Bustanul berpendapat jika struktur perekonomian mengalami kekosongan kelas menengah, hal tersebut akan berdampak buruk terhadap perekonomian secara keseluruhan.
"Indonesia harus belajar banyak dari konteks negara-negara Amerika Latin. Demokrasi mereka semu. Apakah kita akan menuju ke sana dengan oligarki yang turun ke bawah?," pungkasnya.
Gen Z dan Alpha Dominasi Kelas Menengah
Badan Pusat Statistik (BPS) mencatat 36,89% penduduk kelas menengah merupakan Gen Z dan Generasi Alpha. Demikian tercantum dalam data Survei Sosial Ekonomi Nasional (Susenas) 2024.
"Kalau kita lihat usia dari penduduk kelas menengah sekitar 1 dari 3 penduduk kelas menengah itu merupakan Gen Z dan Generasi Alpha," jelas Plt kepala BPS Amalia A Widyasanti.
Dalam paparannya, Amalia juga menyebutkan, bahwa mayoritas penduduk kelas menengah didominasi oleh Gen X sebesar 24,77%. Selanjutnya generasi Milenial 24,60%, dan Gen Z sebesar 24,12%. Sementara generasi Alpha dan pre boomers masing-masing 12,77% dan 12,62%.

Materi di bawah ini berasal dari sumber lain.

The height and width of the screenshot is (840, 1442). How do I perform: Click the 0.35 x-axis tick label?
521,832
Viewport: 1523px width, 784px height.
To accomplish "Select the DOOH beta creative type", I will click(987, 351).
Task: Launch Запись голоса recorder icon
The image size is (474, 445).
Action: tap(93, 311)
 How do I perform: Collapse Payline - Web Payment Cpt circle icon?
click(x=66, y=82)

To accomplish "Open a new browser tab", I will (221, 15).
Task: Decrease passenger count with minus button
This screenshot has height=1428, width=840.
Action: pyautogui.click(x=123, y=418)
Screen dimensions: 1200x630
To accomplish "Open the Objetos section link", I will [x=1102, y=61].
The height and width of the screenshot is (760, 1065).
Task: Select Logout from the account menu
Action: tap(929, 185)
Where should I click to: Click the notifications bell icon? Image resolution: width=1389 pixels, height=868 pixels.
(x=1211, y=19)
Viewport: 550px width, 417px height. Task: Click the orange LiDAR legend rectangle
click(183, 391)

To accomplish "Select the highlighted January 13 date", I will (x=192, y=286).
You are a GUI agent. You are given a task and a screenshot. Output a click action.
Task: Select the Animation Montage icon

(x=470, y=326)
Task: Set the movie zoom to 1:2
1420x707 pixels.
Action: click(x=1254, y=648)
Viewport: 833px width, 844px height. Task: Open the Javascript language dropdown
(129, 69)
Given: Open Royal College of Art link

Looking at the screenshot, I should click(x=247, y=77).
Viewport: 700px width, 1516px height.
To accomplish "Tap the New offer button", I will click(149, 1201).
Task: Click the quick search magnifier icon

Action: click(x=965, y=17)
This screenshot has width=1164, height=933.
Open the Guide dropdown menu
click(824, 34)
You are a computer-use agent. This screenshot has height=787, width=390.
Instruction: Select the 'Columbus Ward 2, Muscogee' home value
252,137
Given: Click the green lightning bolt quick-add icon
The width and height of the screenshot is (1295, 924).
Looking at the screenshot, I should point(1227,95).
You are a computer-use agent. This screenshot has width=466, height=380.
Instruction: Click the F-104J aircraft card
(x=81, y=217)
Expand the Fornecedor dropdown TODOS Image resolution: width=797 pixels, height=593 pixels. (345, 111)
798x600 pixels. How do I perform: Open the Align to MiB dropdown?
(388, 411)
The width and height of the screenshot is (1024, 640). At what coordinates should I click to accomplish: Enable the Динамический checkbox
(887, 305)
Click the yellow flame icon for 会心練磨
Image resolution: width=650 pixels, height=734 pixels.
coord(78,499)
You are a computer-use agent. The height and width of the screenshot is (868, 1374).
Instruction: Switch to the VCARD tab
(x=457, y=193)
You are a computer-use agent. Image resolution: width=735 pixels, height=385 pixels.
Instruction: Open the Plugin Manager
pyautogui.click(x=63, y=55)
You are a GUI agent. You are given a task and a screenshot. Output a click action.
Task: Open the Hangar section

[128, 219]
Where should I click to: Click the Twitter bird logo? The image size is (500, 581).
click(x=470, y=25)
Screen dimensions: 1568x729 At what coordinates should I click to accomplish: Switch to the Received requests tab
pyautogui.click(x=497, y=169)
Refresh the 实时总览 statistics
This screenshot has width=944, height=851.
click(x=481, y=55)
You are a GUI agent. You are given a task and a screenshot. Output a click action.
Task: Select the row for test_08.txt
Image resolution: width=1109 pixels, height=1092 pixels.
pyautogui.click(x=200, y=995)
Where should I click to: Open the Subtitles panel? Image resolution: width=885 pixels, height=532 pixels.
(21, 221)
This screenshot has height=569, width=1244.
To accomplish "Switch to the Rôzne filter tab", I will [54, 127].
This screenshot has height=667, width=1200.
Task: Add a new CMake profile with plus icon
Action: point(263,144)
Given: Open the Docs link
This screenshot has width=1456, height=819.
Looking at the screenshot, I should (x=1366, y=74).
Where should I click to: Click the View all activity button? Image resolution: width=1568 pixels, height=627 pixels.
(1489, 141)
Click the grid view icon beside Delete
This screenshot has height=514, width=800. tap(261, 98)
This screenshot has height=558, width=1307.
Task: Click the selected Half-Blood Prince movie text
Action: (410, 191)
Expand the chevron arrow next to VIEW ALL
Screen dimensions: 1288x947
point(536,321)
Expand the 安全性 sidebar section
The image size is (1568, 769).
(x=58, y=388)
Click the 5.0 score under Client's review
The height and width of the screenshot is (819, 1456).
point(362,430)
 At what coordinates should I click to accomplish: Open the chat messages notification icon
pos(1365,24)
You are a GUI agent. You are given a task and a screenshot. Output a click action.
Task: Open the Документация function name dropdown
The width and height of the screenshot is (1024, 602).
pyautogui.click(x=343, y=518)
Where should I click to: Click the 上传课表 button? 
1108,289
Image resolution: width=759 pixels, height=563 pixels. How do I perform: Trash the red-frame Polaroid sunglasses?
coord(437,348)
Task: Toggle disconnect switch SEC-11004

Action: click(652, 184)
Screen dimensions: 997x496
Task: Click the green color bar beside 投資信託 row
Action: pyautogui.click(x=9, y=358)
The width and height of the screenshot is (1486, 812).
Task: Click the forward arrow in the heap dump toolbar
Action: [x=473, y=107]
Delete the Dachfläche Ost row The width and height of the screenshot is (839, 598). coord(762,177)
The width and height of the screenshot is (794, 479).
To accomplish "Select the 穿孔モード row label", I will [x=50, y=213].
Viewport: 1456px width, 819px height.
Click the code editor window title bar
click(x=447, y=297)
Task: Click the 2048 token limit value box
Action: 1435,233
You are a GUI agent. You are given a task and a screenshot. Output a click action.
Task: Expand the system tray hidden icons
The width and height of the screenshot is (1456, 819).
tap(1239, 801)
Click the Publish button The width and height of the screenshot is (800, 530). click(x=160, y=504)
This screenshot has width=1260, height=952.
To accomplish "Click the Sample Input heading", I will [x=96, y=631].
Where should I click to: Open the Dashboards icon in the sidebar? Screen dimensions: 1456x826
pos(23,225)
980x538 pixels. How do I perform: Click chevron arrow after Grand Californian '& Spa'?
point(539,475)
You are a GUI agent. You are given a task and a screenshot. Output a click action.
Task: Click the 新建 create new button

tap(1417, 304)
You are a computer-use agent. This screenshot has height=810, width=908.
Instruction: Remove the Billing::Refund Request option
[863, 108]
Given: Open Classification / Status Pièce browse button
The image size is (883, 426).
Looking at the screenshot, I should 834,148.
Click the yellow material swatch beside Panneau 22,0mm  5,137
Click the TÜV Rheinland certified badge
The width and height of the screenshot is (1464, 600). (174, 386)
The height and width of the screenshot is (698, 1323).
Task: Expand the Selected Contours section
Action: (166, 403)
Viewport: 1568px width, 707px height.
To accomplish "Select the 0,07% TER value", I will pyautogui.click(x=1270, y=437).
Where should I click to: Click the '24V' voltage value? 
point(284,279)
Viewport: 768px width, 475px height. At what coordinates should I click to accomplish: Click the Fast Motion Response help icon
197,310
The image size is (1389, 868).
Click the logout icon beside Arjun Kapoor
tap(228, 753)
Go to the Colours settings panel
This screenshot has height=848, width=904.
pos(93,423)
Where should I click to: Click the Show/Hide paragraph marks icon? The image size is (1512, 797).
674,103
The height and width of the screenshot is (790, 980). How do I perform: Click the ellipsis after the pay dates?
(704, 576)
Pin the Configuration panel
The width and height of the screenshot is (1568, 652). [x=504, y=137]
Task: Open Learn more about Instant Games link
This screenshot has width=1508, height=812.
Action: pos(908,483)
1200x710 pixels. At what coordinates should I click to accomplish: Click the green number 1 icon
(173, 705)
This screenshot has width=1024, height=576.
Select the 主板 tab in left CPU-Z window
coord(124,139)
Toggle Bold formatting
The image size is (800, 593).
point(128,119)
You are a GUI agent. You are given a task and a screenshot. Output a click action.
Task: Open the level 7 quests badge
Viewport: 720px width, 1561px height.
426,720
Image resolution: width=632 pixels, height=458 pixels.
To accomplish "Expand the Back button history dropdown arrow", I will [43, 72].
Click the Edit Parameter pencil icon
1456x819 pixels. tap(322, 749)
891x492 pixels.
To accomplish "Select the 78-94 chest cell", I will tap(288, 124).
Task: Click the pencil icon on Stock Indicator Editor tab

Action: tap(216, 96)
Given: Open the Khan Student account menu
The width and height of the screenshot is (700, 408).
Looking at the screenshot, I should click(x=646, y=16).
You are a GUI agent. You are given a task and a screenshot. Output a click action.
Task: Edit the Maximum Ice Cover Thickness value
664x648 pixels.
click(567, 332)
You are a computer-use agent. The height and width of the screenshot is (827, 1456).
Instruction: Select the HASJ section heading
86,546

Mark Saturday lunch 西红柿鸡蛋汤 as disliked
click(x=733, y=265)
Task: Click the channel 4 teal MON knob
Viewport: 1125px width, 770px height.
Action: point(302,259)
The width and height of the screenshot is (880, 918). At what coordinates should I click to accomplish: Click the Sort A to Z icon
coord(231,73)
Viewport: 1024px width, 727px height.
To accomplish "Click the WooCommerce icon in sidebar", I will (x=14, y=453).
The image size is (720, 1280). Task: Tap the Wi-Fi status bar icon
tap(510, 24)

Sementara itu, untuk penduduk menuju kelas menengah mayoritas merupakan Gen Z sebesar 25,45%, Milenial 24,06%, Gen X sebesar 21,55 persen, Gen Alpha 16,58% dan pre boomers 11,09%.
"Kalau kita lihat dari penduduk yang menuju kelas menengah maka 42 persen dari kelompok menuju kelas menengah merupakan generasi Z dan generasi Alpha," lanjutnya.
Amalia juga menambahkan, mayoritas kelas menengah berstatus pekerja formal. "Ternyata mayoritas pekerja kelas menengah dan kelompok menuju kelas menengah pekerjaannya berstatus formal. Dia berusaha dibantu buruh tetap atau dia memang sebagai buruh karyawan atau pegawai," pungkasnya.